En términos de la relación entre el sistema legal y los movimientos sociales, los acontecimientos de principios del siglo XIX demostraron vívidamente que el uso de los tribunales no constituyó un impedimento para una conducta más radical. Entre 1805 y la Independencia, habiendo transcurrido décadas desde la rebelión de Túpac Amaru, Cusco fue escenario de numerosas revueltas, incluyendo la rebelión de Pumacahua en 1814-1815. Es decir, la utilización del sistema legal no impidió que el campesinado asumiera una acción más directa. El hecho de que entre 1787 hasta 1814 la confianza en los tribunales se situara entre dos revueltas masivas refuta el argumento de que tácticas «reformistas» como los procesos judiciales impidieron la ocurrencia de actividades revolucionarias. De hecho, los preparativos para un juicio podían movilizar a una comunidad, facilitando así la protesta organizada en el caso de que las soluciones legales fracasaran.

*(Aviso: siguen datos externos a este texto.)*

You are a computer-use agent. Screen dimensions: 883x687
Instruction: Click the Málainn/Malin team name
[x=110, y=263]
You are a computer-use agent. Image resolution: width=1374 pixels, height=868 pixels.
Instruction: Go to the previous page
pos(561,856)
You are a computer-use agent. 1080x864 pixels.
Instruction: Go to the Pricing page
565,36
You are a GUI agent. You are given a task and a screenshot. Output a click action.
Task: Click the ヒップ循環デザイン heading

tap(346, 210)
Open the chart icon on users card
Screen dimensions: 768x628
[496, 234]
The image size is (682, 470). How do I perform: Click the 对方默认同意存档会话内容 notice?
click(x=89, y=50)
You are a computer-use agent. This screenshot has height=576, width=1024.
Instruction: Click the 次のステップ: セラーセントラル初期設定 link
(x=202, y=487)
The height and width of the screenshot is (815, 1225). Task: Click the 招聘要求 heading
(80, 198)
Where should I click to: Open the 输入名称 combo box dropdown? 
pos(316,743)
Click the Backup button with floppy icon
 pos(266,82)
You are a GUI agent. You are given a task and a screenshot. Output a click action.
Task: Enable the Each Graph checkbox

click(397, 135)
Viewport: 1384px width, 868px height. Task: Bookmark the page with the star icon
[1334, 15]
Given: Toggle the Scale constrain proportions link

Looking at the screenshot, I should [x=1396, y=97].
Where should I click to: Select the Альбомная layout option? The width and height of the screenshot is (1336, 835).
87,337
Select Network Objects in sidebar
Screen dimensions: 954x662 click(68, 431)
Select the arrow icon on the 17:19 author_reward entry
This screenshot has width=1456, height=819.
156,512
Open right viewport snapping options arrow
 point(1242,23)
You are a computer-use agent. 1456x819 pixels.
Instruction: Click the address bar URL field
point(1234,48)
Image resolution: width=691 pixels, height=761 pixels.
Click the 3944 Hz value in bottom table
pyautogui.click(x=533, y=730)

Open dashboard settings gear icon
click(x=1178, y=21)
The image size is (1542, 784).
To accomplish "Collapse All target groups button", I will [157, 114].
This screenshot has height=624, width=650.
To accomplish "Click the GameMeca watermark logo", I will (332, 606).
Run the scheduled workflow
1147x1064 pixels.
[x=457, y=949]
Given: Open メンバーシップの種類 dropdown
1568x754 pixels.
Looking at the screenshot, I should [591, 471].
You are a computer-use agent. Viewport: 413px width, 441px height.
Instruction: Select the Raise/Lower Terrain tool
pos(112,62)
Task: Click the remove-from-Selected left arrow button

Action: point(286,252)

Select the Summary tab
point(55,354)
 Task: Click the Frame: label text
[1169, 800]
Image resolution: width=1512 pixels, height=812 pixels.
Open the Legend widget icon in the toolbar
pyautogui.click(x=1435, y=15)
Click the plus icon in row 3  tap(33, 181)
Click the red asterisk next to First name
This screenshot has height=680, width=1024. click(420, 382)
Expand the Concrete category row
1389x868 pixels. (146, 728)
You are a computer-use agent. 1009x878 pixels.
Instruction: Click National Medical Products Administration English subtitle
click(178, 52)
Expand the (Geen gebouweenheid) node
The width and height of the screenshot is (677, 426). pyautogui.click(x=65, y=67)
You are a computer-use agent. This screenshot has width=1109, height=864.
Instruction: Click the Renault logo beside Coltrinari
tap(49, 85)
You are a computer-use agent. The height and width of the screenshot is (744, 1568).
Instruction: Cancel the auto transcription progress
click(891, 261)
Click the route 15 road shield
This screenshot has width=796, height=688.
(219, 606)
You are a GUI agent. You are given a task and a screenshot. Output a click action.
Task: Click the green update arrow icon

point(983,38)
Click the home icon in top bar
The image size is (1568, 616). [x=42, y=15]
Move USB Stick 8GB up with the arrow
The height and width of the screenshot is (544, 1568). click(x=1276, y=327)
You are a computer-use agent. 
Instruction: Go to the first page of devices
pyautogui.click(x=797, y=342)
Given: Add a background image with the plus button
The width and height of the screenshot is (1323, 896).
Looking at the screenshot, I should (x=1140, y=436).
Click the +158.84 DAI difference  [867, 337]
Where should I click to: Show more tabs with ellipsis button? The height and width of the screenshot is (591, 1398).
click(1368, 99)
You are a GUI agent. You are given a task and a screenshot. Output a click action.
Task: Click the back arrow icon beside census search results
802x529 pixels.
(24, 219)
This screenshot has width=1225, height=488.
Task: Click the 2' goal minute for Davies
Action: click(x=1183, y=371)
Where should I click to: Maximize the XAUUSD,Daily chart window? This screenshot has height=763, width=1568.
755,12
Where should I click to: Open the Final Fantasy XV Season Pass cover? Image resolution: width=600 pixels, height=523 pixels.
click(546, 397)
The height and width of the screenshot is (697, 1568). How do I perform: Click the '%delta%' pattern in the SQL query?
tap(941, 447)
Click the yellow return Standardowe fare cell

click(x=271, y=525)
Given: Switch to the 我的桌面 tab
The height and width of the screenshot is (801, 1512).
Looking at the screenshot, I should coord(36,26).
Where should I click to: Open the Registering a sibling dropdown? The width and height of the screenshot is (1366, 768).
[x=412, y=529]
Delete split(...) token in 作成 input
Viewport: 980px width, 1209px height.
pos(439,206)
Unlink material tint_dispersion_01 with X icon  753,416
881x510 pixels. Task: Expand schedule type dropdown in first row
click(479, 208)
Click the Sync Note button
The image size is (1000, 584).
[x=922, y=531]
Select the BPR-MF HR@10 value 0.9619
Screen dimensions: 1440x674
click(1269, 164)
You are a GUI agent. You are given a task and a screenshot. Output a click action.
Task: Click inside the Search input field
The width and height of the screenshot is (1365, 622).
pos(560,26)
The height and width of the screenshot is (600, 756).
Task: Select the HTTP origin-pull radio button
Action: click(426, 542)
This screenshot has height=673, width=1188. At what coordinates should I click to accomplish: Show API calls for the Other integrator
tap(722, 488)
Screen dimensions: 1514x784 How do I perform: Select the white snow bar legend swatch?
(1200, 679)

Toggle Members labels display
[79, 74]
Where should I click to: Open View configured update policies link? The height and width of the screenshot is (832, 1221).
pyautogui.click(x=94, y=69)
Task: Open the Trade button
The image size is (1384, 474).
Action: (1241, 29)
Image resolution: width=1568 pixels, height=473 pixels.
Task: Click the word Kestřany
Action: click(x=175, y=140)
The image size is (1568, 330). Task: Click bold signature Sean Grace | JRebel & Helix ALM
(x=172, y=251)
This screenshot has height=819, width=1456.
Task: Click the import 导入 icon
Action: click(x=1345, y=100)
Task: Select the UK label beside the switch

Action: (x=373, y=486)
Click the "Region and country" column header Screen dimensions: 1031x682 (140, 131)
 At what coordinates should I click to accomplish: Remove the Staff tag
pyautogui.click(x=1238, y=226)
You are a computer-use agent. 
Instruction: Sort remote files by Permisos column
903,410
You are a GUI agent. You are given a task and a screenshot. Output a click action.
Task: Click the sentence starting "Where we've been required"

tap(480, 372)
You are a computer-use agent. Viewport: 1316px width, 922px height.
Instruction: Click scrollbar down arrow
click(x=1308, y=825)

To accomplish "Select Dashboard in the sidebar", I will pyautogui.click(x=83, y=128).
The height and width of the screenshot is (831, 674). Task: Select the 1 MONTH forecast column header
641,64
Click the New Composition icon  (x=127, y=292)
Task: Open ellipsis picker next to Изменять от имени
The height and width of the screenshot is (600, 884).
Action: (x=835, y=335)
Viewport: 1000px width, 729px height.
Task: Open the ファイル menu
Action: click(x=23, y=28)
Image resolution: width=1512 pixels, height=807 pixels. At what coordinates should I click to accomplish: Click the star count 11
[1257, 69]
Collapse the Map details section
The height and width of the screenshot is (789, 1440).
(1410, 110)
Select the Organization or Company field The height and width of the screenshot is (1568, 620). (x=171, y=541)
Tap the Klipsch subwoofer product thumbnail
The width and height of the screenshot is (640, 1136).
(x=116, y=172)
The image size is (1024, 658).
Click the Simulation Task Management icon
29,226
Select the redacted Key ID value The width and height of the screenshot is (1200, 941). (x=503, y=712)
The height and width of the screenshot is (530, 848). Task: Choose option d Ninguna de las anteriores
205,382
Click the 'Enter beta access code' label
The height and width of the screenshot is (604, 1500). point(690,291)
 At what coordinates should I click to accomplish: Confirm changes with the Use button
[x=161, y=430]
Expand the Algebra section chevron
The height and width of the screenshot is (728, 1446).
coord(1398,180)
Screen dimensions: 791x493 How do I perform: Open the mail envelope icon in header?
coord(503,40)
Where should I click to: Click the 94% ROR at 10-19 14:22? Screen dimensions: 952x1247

Los rebeldes clamarían que la justicia no había sido receptiva cuando sus reclamos habían sido rechazados, o cuando la sentencia no les había sido favorable. De igual manera, si el juicio era contra las autoridades, ello no impedía que esas mismas personas se levantaran colectivamente.
¿Qué lograban los indios con el uso del sistema legal? Las contradicciones de la política borbónica, el estancamiento de la economía y, sobre todo, los esfuerzos del campesinado indígena principalmente a través de los tribunales, impidieron que el Estado colonial revanchista implementara las aceleradas reformas que anhelaba. La resistencia indígena, principalmente bajo la forma de querellas judiciales, constituyó un impedimento sustancial a los cambios que la Corona española preveía. Si bien no fue tan catastrófico como pudo haber sido, este período impulsó o profundizó los cambios que continuaron marcando a la sociedad andina hasta bien entrado el período republicano. Las corrientes centrífugas ganaron fuerza en la medida en que una serie de personajes se disputaban el reemplazo de los menguados poderes del cacique. Surgió un discurso anti-indígena, particularmente duro, que persistió durante la Guerra de la Independencia y la República. Se amplió el cisma ya enorme entre los intelectuales de los Andes y los de Lima. Sin embargo, mientras estos cambios tomaban forma, los indios no estaban simplemente a la espera.